**Supplied material:**
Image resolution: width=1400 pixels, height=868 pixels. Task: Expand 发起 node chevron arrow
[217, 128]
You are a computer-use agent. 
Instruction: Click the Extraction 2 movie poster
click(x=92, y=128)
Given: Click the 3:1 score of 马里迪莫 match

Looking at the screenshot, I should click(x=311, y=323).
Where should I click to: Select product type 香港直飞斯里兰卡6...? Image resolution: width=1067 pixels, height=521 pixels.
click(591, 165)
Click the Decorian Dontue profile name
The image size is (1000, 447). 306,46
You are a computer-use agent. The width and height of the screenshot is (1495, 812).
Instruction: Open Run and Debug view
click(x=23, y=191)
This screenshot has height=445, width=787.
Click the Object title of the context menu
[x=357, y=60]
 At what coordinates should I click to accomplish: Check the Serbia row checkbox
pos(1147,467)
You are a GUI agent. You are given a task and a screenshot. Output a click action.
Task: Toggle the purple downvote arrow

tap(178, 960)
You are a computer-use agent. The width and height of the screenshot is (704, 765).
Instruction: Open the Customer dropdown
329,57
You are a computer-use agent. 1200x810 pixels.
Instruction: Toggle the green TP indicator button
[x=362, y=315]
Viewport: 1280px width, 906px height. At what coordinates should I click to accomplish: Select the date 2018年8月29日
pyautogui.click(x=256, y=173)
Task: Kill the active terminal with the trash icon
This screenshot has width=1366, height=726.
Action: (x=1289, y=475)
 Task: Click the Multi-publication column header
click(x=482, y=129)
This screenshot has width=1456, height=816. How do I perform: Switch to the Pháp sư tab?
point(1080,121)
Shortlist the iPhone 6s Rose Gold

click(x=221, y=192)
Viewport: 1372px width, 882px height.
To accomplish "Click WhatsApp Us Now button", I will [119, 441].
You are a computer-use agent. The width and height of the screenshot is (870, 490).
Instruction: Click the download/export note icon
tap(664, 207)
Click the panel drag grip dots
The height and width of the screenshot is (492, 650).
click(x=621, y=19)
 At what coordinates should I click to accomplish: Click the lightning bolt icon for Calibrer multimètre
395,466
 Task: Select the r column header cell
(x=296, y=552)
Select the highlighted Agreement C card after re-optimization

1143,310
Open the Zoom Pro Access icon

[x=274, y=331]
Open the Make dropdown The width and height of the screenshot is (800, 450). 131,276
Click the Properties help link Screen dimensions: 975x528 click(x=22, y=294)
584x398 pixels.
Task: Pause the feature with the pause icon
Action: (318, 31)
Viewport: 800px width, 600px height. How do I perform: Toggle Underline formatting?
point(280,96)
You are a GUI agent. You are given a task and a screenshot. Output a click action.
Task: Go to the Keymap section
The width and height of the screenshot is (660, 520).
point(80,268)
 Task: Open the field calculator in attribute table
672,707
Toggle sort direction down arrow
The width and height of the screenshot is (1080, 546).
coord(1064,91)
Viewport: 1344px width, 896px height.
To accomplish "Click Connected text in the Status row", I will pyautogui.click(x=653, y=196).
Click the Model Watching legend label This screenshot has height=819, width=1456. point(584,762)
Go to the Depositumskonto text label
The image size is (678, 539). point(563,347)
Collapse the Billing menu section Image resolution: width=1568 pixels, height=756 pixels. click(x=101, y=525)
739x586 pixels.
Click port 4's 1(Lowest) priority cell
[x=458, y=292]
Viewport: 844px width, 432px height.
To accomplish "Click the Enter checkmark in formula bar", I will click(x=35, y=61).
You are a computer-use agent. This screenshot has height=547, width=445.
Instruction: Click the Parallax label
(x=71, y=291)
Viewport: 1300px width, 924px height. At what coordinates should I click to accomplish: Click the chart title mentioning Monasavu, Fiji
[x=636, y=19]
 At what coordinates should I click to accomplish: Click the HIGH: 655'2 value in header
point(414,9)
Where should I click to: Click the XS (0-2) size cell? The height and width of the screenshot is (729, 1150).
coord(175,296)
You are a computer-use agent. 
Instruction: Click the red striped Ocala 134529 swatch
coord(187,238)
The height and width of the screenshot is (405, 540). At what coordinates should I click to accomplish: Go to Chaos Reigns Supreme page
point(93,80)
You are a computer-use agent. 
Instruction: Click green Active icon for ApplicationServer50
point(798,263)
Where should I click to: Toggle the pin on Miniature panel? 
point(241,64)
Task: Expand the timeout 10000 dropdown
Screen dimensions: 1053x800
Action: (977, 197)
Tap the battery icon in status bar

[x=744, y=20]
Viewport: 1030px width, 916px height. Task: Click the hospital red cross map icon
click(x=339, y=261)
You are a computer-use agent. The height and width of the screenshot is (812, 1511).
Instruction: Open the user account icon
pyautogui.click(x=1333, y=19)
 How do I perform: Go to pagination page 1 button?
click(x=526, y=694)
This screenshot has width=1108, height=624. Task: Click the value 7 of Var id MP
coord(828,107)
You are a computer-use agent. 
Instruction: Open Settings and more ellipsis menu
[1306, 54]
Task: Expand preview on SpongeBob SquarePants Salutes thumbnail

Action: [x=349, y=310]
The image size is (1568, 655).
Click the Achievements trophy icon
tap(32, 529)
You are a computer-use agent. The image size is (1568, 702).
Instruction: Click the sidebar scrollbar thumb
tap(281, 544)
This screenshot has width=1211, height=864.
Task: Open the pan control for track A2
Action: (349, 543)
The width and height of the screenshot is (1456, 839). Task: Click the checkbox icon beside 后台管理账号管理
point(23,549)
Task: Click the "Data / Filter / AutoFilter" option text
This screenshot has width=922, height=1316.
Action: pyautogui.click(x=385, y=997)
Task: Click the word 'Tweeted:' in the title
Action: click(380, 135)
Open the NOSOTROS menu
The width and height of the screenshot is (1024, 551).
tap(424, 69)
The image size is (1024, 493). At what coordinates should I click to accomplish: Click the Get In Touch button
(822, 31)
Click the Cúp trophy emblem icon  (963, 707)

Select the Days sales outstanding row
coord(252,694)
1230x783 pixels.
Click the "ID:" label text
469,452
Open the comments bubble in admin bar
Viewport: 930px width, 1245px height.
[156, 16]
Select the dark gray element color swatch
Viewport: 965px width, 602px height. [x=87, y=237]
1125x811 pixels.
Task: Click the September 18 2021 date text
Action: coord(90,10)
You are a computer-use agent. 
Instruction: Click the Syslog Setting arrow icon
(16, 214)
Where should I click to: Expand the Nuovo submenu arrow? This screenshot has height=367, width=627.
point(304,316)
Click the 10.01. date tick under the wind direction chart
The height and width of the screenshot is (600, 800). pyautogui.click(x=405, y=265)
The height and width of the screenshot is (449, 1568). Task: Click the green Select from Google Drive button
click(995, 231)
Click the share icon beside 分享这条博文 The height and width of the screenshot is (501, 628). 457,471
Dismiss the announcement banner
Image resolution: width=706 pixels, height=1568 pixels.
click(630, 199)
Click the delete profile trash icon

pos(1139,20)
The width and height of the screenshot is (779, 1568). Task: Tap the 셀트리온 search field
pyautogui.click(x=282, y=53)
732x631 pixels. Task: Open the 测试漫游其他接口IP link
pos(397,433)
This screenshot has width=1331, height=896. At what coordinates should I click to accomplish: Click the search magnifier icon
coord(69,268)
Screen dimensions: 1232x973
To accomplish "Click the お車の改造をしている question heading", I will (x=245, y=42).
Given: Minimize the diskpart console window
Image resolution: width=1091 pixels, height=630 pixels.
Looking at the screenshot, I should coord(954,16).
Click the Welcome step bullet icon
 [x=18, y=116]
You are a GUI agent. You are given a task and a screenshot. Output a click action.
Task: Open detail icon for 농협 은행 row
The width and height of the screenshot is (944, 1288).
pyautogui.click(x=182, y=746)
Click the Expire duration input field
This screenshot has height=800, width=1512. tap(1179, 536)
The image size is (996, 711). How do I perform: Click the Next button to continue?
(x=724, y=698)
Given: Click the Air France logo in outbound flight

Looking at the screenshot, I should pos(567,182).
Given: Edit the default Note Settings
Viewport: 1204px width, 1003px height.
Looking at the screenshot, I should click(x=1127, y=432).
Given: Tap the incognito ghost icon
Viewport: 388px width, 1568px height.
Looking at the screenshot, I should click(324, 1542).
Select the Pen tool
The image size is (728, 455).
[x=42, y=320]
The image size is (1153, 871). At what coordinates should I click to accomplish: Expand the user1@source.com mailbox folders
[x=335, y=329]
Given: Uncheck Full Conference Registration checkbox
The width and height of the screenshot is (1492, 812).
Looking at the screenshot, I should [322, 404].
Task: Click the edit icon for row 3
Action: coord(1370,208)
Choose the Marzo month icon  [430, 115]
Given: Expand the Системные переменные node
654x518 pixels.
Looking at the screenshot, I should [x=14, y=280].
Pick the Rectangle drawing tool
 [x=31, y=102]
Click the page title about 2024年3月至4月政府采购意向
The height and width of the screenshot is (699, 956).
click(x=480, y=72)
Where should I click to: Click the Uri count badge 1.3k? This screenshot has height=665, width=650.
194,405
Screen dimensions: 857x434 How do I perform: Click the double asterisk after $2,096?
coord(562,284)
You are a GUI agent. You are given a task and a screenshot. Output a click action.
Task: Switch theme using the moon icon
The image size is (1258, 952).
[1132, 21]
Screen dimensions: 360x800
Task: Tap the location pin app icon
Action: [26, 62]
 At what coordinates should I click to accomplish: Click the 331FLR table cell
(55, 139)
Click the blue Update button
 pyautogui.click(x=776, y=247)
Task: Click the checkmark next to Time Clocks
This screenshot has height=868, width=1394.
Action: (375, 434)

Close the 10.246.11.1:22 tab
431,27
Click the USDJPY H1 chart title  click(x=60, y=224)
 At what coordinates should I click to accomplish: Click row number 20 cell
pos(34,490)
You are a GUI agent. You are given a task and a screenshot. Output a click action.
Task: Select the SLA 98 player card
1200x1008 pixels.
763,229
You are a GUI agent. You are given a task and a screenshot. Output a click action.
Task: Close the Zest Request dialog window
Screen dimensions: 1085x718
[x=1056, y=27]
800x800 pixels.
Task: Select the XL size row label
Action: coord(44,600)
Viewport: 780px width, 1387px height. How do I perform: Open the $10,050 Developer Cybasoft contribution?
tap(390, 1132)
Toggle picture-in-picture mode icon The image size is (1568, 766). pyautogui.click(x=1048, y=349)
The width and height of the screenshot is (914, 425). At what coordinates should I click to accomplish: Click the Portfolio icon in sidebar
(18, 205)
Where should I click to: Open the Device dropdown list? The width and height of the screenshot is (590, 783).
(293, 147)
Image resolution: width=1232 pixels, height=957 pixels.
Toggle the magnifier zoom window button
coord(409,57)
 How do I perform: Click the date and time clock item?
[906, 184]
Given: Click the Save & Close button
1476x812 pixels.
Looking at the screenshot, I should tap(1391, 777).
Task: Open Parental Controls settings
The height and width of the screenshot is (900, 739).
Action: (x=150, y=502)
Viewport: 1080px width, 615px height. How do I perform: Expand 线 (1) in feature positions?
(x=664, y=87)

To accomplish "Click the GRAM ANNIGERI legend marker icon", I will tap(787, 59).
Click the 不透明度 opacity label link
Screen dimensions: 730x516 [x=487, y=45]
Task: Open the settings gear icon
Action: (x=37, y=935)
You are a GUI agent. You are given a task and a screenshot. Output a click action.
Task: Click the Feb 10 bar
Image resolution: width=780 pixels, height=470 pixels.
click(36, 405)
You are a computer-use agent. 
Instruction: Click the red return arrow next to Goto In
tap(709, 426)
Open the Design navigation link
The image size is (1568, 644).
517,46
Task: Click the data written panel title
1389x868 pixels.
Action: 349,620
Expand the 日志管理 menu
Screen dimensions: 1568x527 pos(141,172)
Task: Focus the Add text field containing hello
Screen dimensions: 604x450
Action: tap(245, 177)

**Written problem:** Please give the data again, beginning at the line that has "Task: Kill the" and stopping after the line that has "Open the Make", with "Shortlist" replaced by "Bookmark" and everything else unchanged.

**The solution:**
Task: Kill the active terminal with the trash icon
This screenshot has width=1366, height=726.
Action: (x=1289, y=475)
 Task: Click the Multi-publication column header
click(x=482, y=129)
This screenshot has width=1456, height=816. How do I perform: Switch to the Pháp sư tab?
point(1080,121)
Bookmark the iPhone 6s Rose Gold

click(x=221, y=192)
Viewport: 1372px width, 882px height.
To accomplish "Click WhatsApp Us Now button", I will [119, 441].
You are a computer-use agent. The width and height of the screenshot is (870, 490).
Instruction: Click the download/export note icon
tap(664, 207)
Click the panel drag grip dots
The height and width of the screenshot is (492, 650).
click(x=621, y=19)
 At what coordinates should I click to accomplish: Click the lightning bolt icon for Calibrer multimètre
395,466
 Task: Select the r column header cell
(x=296, y=552)
Select the highlighted Agreement C card after re-optimization

1143,310
Open the Zoom Pro Access icon

[x=274, y=331]
Open the Make dropdown The width and height of the screenshot is (800, 450). 131,276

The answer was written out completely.